Pre-Print: Ferramenta bioinformática inovadora criada por pesquisadores do Instituto Aggeu Magalhães vinculados à Rede Genômica Fiocruz permite centralizar diversas análises de genomas virais em um único software
Com a pandemia do novo coronavírus e o surgimento de variantes com características diferentes, a comunidade científica internacional se colocou diante de um desafio: como estudar o vírus, seu espalhamento e sua evolução em escala mundial? Uma série de ferramentas para análise de diferentes dados relacionados a pandemia vem sendo desenvolvidas para permitir que cientistas de todo o mundo estudem o vírus causador da COVID-19. Dentre os grandes desafios, a análise de dados de sequenciamento de genomas virais obtidos de amostras de pacientes são essenciais na detecção de novas variantes e para a compreensão das mutações relevantes para a saúde pública.
Múltiplas ferramentas já foram desenvolvidas para análise de sequências genéticas para a automatização do processo de classificação em linhagens e para a detecção de mutações. Ainda assim, não há uma ferramenta que centralize a análise de qualidade, montagem de genomas e classificação das linhagens, descrição de mutações e a análise intra-hospedeiro de variantes (para detectar quando uma pessoa está infectada com duas ou mais variantes de uma vez). Deste modo, grupos de pesquisa têm de trabalhar de forma descentralizada com diferentes ferramentas para obter e analisar as sequências. Este modo de trabalho baseado em ferramentas dispersas consome tempo e exige que grupos de pesquisa invistam no treinamento para utilização de vários serviços. Além disso, em casos em que um mesmo paciente está infectado com duas ou mais variantes, a separação e a montagem dos genomas não é possível através destas ferramentas.

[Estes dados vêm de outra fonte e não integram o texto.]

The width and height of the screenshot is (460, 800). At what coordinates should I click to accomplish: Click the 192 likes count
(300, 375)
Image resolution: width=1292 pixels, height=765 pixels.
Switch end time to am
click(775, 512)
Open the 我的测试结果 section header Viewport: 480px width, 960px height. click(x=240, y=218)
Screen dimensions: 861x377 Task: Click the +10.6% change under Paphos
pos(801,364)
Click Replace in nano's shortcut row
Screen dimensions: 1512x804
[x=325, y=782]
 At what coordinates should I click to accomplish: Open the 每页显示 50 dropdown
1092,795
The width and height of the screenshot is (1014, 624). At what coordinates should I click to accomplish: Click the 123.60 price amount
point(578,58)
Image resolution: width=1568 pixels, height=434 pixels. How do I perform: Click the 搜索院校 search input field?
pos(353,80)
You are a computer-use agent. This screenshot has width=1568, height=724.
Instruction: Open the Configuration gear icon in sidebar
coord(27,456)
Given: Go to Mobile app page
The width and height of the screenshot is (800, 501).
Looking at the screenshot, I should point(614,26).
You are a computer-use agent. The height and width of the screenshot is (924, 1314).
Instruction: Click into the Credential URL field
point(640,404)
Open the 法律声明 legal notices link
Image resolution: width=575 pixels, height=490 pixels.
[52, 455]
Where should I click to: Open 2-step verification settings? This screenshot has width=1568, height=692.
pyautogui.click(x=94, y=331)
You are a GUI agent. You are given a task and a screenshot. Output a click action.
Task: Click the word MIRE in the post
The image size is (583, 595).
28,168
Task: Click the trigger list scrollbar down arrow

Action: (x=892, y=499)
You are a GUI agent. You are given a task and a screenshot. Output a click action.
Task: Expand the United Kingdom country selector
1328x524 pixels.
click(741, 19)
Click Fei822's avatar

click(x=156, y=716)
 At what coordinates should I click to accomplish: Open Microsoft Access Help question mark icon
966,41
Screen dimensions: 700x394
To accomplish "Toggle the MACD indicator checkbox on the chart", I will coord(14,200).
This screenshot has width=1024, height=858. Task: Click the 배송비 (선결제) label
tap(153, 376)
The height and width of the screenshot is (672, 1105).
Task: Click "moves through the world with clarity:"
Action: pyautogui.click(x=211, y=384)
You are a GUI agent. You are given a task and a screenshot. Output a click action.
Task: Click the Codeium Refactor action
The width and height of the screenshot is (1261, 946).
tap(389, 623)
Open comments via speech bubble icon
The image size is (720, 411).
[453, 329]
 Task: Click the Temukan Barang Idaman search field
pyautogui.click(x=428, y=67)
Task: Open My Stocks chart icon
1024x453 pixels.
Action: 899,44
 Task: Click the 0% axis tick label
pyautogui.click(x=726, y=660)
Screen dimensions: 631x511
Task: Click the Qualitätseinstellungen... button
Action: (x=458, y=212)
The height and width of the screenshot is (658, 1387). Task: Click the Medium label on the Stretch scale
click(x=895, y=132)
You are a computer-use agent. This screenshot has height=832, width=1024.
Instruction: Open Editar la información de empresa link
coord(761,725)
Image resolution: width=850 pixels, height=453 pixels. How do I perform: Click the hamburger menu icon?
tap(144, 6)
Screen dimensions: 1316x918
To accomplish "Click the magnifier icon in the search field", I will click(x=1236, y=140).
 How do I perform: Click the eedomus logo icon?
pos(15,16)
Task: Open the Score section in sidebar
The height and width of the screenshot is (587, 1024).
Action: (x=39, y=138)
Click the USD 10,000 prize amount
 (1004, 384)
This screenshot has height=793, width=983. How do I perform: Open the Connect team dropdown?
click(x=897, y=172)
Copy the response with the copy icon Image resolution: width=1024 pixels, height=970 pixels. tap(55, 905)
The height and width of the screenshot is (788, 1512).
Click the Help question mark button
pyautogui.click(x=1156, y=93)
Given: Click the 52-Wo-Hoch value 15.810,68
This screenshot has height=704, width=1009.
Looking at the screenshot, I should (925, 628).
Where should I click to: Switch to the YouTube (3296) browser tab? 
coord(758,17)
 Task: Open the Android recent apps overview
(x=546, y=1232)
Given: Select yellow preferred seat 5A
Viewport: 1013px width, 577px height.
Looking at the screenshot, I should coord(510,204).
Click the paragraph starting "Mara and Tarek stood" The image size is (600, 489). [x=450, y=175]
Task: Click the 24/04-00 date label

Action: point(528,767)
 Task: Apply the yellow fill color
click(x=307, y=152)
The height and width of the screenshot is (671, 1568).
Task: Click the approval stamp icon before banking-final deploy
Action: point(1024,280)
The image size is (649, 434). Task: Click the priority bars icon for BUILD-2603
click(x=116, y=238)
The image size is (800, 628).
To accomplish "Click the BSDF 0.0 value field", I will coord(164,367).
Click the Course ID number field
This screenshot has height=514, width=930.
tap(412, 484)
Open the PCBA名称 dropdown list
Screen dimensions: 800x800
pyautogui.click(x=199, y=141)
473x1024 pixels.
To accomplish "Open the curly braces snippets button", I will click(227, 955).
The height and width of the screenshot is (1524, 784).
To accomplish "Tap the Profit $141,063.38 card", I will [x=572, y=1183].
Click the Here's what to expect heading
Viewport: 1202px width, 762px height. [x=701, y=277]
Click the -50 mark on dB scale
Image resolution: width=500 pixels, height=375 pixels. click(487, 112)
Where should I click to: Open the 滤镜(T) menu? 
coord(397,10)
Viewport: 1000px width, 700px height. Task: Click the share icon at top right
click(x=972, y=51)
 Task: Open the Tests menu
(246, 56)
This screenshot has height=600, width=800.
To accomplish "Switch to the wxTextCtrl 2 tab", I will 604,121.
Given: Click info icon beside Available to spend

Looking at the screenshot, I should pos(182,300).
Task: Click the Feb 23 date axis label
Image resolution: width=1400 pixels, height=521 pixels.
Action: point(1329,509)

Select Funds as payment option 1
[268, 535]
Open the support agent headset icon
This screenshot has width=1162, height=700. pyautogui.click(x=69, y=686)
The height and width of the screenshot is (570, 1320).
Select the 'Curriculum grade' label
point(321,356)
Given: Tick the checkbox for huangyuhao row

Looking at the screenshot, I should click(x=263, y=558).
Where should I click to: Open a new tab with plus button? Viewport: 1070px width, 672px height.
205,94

O presente pré-print (publicado definitivamente no periódico internacional Viruses), apresenta uma ferramenta desenvolvida por pesquisadores da Rede Genômica Fiocruz, para centralizar em um único pacote de funcionalidades e análises complexas como as descritas acima, de maneira econômica em termos de tempo despendido, permitindo a emissão de relatórios e tabelas de dados com base nos resultados de sequenciamento. Esta ferramenta, chamada de ViralFlow, automatiza vários processos importantes para a vigilância genômica e oferece uma plataforma para que pesquisadores possam estudar múltiplos aspectos de amostras do SARS-CoV-2 de forma centralizada e ágil.
Dezordi, F. Z., de Lima Campos, T., Jeronimo, P. M. C., Aksenen, C. F., Almeida, S. P., & Wallau, G. L. (2021). ViralFlow: an automated workflow for SARS-CoV-2 genome assembly, lineage assignment, mutations and intrahost variants detection. medRxiv.